Eine Umfrage von YouGov ergab, dass 63 Prozent der Torys bereit sind, Schottland zu verlieren, um den Brexit durchzusetzen, 59 Prozent würden auf Nordirland verzichten. 61 Prozent haben „kein Problem“ mit „einer spürbaren wirtschaftlichen Schwächung“ Englands nach dem Brexit. 54 Prozent hätten auch kein Problem, wenn ihre Partei (eigentlich: „The Conservative and Unionist Party“) am Brexit zugrunde ginge. Und das, obwohl bei einem Durchschnittsalter der Parteimitglieder von 57 Jahren die Torys die Partei mit dem höchsten Nostalgieniveau nach dem British Empire sind. Ob man das Hass auf EU-Europa nennt? Oder Patriotismus? Oder Unabhängigkeitswahn? Oder einfach Fremdenhass? Vergessen wir nicht: während des Propagandakriegs pro und contra Verbleib, vor dem Referendum 2016, wurde die „Remain“-Labour-Parlamentarierin Jo Cox im so zivilisierten und demokratischen England ermordet. Wegen ihrer politischen Haltung. Tiefen des stillen Wassers Großbritannien.

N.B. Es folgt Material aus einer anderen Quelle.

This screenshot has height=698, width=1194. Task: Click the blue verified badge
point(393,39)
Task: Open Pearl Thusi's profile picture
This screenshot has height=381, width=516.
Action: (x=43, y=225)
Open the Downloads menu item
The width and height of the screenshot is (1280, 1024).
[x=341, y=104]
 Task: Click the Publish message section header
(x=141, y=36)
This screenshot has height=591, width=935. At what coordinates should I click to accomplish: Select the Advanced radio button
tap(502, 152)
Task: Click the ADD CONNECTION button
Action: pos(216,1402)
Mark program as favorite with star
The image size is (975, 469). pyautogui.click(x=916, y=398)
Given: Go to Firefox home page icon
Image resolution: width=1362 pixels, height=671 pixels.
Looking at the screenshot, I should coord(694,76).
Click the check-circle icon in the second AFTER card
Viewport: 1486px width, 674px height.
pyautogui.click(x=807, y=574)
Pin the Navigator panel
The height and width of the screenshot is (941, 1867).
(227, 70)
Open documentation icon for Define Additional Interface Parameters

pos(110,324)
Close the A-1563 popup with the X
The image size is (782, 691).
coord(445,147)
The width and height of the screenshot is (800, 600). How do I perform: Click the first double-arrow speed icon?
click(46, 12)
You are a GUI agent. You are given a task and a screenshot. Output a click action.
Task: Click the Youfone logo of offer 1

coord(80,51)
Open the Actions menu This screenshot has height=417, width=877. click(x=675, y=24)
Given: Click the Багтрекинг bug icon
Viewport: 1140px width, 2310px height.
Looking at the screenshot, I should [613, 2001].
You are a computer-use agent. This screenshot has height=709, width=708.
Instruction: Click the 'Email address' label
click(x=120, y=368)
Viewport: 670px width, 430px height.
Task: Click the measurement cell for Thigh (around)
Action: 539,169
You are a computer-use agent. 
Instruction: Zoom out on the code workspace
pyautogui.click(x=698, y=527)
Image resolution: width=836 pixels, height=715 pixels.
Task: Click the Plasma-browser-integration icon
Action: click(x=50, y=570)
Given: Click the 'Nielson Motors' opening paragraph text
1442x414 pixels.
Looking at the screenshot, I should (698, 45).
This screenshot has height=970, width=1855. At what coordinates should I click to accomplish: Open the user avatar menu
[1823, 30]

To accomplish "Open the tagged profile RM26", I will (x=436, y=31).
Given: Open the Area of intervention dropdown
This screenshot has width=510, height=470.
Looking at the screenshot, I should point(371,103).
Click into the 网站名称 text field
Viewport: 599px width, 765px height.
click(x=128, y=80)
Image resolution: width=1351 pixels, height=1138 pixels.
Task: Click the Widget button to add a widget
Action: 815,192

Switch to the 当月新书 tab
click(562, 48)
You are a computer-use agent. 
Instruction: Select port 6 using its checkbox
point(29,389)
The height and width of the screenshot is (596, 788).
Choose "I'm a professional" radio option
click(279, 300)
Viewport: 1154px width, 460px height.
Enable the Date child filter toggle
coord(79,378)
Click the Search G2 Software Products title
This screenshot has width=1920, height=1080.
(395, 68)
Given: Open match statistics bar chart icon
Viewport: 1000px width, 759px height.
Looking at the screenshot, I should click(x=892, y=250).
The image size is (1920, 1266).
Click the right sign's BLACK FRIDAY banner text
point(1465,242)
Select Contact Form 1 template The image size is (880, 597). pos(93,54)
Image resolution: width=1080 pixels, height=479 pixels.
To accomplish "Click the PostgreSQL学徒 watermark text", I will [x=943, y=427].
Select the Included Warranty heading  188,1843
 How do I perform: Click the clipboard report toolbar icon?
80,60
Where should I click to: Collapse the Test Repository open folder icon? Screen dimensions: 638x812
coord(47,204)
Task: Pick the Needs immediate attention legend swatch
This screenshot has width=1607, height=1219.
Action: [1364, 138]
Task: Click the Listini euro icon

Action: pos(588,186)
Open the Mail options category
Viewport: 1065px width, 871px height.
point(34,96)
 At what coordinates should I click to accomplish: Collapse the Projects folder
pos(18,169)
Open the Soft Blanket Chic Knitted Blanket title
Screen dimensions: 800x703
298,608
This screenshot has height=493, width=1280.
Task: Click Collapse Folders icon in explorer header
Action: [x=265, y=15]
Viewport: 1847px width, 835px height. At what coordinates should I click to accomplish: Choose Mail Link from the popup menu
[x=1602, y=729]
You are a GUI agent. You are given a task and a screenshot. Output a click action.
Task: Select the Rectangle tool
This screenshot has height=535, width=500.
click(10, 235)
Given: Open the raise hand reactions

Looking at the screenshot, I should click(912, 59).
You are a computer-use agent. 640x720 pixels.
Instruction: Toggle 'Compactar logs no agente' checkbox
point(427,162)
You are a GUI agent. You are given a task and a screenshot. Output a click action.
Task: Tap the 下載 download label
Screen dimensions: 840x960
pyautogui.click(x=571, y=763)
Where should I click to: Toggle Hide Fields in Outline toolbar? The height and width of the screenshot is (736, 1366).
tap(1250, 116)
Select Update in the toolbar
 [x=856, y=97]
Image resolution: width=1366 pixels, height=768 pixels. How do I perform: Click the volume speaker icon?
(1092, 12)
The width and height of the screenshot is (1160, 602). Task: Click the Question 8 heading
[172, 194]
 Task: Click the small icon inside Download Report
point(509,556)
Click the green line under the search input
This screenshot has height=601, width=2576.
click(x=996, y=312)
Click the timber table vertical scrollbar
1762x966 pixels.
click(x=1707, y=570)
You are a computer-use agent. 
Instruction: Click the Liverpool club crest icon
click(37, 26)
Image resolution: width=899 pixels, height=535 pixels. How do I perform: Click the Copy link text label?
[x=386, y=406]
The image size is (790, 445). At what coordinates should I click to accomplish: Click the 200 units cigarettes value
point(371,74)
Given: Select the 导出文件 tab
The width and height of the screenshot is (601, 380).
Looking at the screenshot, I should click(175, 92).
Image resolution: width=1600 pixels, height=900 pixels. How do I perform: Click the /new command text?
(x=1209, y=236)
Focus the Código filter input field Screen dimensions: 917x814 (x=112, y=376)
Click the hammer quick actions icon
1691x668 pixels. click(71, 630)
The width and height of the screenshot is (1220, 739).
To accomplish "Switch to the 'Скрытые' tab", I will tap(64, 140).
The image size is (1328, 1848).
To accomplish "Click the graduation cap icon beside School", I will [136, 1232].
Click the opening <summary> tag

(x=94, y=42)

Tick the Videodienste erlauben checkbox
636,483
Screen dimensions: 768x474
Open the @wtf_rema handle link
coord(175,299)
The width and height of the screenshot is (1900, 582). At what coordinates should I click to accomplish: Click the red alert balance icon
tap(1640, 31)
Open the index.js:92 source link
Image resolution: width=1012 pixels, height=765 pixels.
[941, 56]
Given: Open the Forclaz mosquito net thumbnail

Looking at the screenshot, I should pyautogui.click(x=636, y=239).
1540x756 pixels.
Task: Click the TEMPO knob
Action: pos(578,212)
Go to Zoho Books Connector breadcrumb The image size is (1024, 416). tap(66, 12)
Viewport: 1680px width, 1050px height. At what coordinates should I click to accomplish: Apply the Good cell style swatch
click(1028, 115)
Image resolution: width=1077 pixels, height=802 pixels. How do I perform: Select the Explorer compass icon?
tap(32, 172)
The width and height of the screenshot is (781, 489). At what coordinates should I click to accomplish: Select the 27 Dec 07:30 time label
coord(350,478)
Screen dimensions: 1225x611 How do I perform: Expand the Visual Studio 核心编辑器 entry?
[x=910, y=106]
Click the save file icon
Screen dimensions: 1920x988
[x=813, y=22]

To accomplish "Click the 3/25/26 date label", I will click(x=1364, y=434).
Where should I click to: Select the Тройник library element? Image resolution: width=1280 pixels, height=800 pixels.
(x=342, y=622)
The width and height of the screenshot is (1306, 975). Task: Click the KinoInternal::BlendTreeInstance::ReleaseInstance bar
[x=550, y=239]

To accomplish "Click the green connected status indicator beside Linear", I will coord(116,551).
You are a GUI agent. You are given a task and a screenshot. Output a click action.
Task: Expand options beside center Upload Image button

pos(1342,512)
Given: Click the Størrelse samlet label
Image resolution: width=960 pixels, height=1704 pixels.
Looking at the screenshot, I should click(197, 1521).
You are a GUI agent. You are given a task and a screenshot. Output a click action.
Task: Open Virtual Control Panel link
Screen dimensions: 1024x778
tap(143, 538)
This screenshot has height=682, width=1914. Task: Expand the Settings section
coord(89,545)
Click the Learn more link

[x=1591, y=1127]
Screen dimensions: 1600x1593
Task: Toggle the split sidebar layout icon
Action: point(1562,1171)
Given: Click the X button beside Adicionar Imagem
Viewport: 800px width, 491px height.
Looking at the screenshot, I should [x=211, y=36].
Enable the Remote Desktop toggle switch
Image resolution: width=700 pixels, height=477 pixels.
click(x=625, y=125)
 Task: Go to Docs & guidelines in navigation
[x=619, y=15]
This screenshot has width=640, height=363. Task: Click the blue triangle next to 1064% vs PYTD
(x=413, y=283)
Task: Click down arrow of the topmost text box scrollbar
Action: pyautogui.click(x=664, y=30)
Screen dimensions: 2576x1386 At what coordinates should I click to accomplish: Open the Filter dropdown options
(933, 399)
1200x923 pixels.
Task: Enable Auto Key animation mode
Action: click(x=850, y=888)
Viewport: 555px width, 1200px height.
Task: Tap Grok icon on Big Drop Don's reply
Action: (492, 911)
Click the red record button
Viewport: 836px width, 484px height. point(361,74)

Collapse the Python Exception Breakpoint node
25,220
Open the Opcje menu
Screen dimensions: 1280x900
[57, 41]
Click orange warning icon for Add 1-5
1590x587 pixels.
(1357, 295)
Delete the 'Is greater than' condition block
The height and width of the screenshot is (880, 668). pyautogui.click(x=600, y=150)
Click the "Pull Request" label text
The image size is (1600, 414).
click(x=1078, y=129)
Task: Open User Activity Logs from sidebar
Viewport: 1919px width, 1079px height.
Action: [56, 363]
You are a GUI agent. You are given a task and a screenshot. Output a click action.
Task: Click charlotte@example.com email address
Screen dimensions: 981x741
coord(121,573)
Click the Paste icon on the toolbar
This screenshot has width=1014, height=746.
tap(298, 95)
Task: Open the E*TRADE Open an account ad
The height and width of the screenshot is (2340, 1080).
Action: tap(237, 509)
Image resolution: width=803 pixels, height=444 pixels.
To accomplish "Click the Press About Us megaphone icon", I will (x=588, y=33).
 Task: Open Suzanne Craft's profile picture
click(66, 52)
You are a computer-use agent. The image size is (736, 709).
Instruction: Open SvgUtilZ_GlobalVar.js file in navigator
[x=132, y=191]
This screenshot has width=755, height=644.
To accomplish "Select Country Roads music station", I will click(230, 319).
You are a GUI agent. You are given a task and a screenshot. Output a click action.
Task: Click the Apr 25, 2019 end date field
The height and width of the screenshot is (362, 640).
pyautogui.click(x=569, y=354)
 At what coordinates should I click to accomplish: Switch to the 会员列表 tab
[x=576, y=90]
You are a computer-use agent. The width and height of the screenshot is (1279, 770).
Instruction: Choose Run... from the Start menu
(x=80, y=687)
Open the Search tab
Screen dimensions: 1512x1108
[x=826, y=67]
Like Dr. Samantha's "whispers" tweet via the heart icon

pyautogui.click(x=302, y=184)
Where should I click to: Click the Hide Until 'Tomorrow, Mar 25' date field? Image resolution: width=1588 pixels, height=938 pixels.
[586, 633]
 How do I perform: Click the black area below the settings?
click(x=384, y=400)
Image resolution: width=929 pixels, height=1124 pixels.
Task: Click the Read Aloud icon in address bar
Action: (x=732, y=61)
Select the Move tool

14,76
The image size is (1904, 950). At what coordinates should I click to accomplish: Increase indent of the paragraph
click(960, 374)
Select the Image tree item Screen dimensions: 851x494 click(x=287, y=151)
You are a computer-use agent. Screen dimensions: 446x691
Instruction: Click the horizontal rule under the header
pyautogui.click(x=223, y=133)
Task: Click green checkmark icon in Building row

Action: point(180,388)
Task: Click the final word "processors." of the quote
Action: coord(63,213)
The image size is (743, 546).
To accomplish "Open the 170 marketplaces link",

Die Torys reagieren immer gereizter auf die schottischen Separatisten (Zentrum Edinburgh) und ihre Anführerin, Nicola Sturgeon, Chefin der Scottish National Party (SNP), die keine Gelegenheit verpasst, darauf hinzuweisen, dass die schottische Reaktion auf den Brexit die neuerliche Volksbefragung zur Unabhängigkeit Schottlands und zum Wiederbeitritt zur EU sind. Etwas komplizierter, aber nicht grundsätzlich anders die Lage in Nordirland. Die Grenze zu Irland war bislang eine Haupthürde für den Brexit. Hätte es aber den Karfreitagvertrag von 1997 nicht gegeben...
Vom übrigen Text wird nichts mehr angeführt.